Main image of article Has Remote Work Eliminated the Worst Habits of In-Office Work?

In theory, remote work was supposed to free technologists from some of the traditional office’s most annoying features. Remote workers didn’t have to “look busy” in order to satisfy a boss who might wander past their cubicle at any moment; they could also work according to their own schedule, with more flexibility for setting meetings at times that worked for them.

But in reality, many remote workers might be continuing some of those old, bad habits. A new study from GitLab and Qatalag suggests knowledge workers who work remotely spend an extra 67 minutes every day on “digital presenteeism,” or being visibly online to show everyone else they’re working. Symptoms of digital presenteeism include everything from replying to comments in shared documents to posting emojis in corporate messaging threads.   

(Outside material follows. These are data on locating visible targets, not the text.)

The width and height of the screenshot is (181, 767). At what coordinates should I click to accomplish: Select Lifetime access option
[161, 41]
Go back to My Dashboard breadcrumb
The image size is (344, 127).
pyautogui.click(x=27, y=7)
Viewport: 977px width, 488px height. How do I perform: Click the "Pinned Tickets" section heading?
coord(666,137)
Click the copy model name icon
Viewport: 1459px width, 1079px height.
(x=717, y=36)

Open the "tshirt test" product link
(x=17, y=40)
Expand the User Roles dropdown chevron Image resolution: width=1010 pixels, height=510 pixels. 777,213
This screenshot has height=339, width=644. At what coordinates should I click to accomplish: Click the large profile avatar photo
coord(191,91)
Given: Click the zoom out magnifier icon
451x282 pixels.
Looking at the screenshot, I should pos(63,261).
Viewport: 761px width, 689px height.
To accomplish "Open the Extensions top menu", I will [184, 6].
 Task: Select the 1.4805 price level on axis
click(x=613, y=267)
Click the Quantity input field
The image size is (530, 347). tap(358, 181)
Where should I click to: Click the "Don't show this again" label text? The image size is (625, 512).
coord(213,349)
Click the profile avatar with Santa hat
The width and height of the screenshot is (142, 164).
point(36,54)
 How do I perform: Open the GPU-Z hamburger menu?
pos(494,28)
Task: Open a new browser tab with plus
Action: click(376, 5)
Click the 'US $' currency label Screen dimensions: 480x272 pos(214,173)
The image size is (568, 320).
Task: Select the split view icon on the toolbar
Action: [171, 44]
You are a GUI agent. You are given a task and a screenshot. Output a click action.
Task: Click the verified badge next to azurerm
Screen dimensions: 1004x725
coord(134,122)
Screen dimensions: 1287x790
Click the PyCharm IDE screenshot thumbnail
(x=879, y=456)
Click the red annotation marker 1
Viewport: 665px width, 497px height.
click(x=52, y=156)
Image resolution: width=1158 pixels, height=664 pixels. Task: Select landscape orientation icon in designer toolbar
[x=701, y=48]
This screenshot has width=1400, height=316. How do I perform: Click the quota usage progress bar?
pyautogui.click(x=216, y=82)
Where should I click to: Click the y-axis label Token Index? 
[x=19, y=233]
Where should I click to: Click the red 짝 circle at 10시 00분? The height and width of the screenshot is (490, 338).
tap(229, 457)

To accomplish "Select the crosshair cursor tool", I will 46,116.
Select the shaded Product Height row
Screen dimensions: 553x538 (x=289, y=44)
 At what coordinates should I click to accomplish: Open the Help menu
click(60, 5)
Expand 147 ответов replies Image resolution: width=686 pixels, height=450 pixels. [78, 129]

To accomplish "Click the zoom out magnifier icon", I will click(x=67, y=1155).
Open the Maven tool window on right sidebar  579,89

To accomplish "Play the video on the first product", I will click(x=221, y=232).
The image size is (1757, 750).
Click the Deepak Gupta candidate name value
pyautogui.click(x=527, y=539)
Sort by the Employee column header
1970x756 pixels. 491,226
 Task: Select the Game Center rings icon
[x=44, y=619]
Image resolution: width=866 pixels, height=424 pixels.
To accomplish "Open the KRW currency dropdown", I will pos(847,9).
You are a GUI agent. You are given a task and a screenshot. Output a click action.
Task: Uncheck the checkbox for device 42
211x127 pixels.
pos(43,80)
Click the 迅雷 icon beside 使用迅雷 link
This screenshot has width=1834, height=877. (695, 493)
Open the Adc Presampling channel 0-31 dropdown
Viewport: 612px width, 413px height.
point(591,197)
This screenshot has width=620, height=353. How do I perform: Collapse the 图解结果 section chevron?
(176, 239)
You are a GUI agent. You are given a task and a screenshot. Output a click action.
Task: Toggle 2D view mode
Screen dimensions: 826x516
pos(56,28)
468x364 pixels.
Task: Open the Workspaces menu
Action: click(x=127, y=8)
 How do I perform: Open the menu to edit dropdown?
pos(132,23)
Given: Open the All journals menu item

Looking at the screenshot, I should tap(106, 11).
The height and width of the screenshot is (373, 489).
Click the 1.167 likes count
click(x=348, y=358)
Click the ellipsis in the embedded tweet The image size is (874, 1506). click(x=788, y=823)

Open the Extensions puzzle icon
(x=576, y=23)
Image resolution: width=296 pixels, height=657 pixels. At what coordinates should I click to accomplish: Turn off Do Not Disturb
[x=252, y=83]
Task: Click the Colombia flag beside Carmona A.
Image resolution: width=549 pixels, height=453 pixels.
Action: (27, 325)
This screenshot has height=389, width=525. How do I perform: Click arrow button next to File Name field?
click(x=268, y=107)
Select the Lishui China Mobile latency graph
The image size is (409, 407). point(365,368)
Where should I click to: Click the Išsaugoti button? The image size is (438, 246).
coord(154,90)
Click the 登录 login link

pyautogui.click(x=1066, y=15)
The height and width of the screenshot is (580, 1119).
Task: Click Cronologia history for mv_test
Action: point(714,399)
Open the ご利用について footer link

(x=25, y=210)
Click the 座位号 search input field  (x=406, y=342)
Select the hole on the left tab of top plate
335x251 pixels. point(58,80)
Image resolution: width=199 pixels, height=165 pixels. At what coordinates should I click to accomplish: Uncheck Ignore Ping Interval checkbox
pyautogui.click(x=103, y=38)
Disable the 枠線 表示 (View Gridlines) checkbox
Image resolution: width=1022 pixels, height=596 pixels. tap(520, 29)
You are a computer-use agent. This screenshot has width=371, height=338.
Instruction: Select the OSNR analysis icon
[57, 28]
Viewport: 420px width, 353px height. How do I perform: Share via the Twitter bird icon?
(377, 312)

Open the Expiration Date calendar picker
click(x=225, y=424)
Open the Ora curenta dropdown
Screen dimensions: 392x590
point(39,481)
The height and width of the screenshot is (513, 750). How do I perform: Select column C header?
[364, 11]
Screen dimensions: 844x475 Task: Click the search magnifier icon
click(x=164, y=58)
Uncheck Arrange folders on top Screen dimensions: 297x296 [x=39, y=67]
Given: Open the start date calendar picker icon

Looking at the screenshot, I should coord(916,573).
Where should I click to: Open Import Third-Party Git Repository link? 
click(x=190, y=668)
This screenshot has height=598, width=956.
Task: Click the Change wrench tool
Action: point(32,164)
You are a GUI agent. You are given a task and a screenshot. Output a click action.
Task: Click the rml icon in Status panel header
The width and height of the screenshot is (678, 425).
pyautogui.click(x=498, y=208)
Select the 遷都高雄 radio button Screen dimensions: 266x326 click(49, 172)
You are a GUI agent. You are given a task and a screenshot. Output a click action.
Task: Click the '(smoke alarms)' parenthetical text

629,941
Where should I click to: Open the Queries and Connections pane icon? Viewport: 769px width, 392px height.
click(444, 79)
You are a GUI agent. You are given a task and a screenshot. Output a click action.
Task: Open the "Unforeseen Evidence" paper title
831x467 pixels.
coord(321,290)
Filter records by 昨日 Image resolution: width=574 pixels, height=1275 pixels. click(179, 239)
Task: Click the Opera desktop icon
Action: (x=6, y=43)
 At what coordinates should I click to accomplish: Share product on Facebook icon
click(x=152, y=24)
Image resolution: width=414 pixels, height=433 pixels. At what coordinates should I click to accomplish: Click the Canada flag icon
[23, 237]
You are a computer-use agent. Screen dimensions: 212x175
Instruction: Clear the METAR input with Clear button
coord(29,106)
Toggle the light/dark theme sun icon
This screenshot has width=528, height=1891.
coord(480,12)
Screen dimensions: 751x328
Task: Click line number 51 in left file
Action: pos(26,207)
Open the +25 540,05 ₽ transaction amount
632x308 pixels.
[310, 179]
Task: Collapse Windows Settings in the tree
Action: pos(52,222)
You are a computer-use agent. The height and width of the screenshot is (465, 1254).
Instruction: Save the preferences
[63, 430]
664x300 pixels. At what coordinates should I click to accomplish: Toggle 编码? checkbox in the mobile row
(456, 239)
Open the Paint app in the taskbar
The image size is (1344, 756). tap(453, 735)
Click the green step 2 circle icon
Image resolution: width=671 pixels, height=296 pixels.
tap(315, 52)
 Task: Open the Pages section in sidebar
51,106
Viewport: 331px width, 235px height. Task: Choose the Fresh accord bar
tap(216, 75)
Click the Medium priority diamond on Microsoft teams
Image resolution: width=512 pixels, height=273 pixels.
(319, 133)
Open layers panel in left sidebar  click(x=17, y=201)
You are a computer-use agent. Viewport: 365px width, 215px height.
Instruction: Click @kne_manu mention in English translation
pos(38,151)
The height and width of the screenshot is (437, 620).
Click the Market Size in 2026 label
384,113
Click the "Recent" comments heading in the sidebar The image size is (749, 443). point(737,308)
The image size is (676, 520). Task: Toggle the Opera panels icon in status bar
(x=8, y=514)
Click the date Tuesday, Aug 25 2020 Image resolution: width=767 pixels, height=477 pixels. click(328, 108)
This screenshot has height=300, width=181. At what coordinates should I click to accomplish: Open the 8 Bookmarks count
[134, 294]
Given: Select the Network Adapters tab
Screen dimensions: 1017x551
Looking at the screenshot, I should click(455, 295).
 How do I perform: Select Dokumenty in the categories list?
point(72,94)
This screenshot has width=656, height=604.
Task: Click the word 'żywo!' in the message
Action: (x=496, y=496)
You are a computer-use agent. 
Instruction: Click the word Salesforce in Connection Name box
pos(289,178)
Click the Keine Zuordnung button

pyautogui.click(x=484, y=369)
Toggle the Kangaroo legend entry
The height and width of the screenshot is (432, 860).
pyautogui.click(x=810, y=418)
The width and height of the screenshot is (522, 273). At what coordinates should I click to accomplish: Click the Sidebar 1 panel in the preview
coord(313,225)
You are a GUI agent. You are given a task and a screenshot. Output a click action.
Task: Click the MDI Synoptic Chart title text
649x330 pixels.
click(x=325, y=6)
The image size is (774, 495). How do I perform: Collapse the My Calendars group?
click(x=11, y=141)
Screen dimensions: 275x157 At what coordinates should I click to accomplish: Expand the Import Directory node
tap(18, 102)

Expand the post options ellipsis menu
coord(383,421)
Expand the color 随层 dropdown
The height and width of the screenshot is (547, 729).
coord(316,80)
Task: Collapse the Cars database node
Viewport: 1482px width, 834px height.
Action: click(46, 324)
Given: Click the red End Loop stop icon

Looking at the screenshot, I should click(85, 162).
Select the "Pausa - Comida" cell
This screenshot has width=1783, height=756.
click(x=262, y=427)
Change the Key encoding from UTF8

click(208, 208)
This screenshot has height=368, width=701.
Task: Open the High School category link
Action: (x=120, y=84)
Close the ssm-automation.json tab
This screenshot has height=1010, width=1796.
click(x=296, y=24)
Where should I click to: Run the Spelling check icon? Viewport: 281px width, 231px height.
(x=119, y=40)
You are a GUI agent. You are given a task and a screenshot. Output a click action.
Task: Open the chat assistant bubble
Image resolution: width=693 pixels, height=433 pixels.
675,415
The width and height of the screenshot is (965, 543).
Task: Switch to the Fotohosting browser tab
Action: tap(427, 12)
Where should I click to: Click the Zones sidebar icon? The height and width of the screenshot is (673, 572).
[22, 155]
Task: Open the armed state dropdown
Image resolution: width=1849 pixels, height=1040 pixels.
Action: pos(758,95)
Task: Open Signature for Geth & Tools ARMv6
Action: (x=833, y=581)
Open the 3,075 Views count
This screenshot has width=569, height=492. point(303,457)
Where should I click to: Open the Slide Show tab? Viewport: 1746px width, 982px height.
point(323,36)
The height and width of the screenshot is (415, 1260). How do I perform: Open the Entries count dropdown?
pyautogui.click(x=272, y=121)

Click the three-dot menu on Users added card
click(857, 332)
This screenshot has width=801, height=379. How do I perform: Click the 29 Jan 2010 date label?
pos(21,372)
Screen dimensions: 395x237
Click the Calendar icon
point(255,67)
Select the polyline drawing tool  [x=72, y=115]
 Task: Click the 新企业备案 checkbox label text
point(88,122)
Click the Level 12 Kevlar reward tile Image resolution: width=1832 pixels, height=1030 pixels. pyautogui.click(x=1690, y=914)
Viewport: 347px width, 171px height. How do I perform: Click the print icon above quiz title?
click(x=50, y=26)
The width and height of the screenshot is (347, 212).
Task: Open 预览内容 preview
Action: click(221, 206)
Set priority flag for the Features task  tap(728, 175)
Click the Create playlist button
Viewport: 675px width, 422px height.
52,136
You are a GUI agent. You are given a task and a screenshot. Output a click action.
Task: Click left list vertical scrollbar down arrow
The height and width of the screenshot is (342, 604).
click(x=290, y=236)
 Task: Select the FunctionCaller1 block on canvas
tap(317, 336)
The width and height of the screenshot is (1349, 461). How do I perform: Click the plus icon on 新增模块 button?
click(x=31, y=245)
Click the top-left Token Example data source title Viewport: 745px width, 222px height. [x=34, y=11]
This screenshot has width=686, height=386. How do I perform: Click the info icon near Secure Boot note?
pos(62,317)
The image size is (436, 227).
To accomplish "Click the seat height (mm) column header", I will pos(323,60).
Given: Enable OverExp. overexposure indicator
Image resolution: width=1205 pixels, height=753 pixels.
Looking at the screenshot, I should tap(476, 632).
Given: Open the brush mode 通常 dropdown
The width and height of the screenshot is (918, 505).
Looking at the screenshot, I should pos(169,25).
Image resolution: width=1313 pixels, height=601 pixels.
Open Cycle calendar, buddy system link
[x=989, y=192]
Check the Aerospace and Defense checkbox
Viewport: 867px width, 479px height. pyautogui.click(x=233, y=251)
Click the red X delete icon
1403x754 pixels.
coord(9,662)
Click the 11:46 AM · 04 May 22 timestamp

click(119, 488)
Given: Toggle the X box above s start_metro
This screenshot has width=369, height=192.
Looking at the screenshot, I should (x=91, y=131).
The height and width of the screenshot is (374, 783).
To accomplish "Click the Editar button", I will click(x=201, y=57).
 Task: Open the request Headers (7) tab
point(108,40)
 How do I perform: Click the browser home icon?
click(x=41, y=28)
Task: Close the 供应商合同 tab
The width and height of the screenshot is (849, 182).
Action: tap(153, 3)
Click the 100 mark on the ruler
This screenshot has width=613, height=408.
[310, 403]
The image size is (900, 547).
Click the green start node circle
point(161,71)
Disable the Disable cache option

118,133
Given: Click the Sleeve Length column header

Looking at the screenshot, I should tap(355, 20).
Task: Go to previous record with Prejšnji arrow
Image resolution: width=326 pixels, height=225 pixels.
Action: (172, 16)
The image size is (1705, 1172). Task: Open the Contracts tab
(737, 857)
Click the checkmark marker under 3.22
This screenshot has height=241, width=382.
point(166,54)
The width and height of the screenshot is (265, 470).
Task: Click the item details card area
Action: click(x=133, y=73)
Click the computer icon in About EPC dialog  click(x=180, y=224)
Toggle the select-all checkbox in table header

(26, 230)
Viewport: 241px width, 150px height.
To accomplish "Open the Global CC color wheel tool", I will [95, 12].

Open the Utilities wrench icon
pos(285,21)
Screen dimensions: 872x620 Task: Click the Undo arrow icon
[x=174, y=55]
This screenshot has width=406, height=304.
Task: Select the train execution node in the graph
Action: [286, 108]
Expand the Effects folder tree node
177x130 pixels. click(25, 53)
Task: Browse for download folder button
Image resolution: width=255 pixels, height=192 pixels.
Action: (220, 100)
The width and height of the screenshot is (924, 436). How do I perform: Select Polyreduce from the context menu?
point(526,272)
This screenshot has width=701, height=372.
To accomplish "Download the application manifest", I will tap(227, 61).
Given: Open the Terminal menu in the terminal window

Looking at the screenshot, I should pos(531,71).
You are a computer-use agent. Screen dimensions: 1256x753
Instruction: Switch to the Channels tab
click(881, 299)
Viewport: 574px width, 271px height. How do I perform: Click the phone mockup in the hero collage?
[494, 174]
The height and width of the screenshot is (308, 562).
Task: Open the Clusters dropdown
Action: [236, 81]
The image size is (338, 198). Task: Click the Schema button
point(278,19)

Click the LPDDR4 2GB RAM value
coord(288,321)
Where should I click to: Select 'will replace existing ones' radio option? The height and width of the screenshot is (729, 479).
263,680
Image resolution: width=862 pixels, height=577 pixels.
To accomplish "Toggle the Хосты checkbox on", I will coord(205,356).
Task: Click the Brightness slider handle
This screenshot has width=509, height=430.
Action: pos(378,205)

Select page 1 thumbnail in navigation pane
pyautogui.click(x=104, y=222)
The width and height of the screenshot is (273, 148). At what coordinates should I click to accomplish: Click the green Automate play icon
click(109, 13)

“This culture of presenteeism likely comes from the top, with 63 percent of workers holding the view that management and senior leadership within their organization ‘prefer a traditional culture with employees in the office,’” the report added. “Another 54 percent also said their colleagues are stuck in old habits, making it hard to shift to asynchronous working.”

The study also found that only 33 percent of knowledge workers actually operate asynchronously: “Almost three quarters (74 percent) of those in the C-Suite said they work asynchronously ‘Often’ or ‘Always,’ compared to 48 percent of those at Vice President or Director level, 32 percent of those at a Manager or Consultant level, and 24 percent of those in Analyst or Administrative roles.”

Although some companies are serious about bringing employees back to the office full-time—Tesla CEO Elon Musk famously termed remote work “no longer acceptable”—many CEOs have chosen to embrace hybrid and remote work for their workforces. But remote work isn’t effective if employees feel compelled to embrace the worst habits of the traditional office, while declining to embrace the efficiencies that working from home provides. Managers need to make their remote-work policies and expectations completely transparent, and communicate frequently with their team to ensure everyone is happy—and nobody feels the need to engage in busywork.